While the gang was in the forest planning out a rescue with the hints Allan brought them, Marian was sitting in her room, using her first moments of peace that day to think about how to see Robin. She had been otherwise occupied all day making small dropoffs of food and then dining with Gisbourne whose lately more pleasant attitude had been completely wiped away with the nearness of Hood's execution. Marian hoped her aversion to Guy that day was not apparent to him. The last thing she needed was to be on anyone's bad side.
Using her feminine wiles and a few well-placed hits to the head, she got past the guards and into the dungeon. With a bribe to the jailer, she was allowed in Robin's cell.
"Marian! Marian, you shouldn't be here!" Robin bolted up from the place he had been sitting the whole time since the Sheriff's visit.
"You shouldn't be here either, Robin. You being next in the docket to have your head chopped off doesn't bode well for the people of Nottingham, now does it?"
"Marian, please don't. I know—" he broke off and lowered his head.
Marian's face softened. "I'm sorry."
After a few moments, she added, "I don't know why it's so easy for me to be mad at you and yet—" she paused and looked away slightly, " yet it's so hard for me to tell you—"
Her voice was strained, she wasn't sure how to finish what she was saying so she went silent.
Robin slipped his fingers between hers. "Hard to tell me what?"
"How much I need you!" The words burst out of her.
He held her as she sobbed, her face buried in his chest. It was the hardest he had seen her cry. After a moment, she started laughing lightly and looked up at him.
"Oh Robin, you're such a fool sometimes. It's so frustrating!"
He smiled as she continued, more serious, "But I can't live without you."
At that Robin kissed her.
A few timeless moments later, he said quietly, "I'm sorry."
Marian looked at him questioningly.
"I've seen much treasure in my time as a well-intentioned thief," he started. She rolled her eyes.

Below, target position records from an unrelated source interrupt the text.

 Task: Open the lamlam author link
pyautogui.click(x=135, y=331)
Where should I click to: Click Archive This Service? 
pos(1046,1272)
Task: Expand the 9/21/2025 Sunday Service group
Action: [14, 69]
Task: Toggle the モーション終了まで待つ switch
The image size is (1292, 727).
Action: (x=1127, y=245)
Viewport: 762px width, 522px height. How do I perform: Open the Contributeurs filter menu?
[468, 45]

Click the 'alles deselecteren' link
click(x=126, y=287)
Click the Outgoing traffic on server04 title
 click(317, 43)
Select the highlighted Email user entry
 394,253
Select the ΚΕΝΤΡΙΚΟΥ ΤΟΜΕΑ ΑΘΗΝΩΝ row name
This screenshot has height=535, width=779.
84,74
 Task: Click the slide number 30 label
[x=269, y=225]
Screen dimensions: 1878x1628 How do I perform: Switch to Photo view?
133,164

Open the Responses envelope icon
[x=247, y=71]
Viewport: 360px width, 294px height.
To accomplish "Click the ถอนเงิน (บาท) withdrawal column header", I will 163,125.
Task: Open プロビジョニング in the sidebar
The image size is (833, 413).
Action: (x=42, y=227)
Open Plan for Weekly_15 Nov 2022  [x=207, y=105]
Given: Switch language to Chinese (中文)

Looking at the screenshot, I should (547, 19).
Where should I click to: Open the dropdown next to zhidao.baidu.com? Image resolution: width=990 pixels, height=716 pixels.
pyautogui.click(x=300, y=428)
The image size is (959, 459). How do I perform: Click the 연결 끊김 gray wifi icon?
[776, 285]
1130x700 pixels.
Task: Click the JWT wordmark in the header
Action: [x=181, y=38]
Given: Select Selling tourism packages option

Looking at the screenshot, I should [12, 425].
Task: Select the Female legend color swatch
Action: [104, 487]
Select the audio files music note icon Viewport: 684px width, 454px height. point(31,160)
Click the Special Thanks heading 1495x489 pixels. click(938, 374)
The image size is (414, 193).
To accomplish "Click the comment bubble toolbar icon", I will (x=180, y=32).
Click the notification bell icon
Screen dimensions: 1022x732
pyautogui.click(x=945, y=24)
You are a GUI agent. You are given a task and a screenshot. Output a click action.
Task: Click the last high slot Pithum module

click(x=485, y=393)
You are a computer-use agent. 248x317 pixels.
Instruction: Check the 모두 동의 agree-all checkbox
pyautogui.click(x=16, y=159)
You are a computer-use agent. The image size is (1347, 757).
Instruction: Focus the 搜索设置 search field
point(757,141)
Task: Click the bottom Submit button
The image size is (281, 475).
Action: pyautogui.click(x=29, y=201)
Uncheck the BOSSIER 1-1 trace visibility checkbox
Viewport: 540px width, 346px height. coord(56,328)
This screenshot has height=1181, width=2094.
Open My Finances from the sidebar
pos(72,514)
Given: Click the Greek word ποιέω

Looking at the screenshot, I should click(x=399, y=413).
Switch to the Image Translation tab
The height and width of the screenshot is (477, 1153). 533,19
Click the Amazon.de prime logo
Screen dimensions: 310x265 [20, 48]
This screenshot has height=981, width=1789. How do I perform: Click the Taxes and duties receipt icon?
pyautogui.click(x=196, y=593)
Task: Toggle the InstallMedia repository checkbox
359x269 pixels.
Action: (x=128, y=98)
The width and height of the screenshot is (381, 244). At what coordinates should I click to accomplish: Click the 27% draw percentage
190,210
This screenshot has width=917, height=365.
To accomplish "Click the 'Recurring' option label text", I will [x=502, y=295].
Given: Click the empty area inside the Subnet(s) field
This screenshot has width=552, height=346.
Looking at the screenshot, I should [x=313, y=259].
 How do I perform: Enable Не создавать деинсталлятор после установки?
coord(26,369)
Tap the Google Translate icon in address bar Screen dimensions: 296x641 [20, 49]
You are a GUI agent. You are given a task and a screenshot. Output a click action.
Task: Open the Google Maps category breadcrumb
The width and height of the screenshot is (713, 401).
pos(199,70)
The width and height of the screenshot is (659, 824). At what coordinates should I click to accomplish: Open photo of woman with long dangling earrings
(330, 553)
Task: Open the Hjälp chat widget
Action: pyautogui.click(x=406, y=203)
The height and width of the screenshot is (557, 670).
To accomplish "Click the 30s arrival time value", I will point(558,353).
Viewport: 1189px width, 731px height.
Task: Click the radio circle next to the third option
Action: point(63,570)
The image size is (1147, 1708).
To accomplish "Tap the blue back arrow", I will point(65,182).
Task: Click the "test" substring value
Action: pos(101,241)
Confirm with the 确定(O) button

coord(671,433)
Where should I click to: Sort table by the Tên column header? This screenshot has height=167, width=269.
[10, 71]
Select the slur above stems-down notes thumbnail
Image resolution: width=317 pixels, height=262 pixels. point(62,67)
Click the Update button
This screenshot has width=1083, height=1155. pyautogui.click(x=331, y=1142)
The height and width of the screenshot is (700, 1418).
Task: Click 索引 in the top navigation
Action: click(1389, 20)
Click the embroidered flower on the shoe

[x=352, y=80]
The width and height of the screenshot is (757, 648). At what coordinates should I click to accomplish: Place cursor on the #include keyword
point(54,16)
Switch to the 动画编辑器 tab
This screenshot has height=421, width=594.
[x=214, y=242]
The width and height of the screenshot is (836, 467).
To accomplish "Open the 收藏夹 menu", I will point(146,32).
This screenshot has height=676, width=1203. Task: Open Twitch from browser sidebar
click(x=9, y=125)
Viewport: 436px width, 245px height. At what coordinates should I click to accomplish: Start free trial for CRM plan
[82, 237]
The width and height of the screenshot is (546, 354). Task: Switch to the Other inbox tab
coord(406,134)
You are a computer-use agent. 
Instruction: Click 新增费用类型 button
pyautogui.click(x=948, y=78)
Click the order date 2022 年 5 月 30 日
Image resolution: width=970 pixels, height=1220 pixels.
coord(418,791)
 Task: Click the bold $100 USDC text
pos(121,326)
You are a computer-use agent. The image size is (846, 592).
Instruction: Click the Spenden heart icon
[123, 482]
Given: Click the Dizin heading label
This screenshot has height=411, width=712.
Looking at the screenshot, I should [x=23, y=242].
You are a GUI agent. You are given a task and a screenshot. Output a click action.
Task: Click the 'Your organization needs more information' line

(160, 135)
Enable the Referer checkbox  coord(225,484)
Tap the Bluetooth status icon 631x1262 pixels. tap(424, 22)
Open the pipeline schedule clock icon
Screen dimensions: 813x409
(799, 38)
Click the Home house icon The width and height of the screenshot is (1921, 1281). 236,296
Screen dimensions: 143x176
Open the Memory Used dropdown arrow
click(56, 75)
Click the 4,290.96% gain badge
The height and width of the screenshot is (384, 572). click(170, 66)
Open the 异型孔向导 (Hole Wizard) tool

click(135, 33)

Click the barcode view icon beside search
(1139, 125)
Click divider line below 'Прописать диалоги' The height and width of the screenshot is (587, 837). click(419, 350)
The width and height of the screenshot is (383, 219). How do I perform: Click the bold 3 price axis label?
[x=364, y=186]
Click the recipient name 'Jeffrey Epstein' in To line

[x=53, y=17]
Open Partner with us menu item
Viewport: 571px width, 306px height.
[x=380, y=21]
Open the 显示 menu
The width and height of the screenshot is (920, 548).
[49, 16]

"Well, I have," he continued. "But Marian, you are the most valuable, the most priceless, the most irreplaceable treasure in all of England and for some reason I forgot that. Marian, please, please, you must forgive me. I will never again put anyone or anything before you."
"Oh Robin, but some things are more important. The King is more impor—"
"No, Marian, no, nothing is more important."
She was inclined to argue with him, to belittle herself, to remind him of that bigger picture, that greater cause that he was always working for, but this time she let herself be wrapped in the selfishness of his love. To be so valued, she decided, was not a bad thing. It was a wonderful thing, the most wonderful of all. In the frosty dampness of the castle dungeon, Marian was the happiest she had been since that day when Robin asked her to marry him.
Almost reading her mind, Robin seized on that memory and stated seriously, "If I survive this latest gauntlet of the Sheriff's, we are going to have a wedding, whether or not the King is home safe or not."
Marian was going to playfully object, but instead she just kissed him.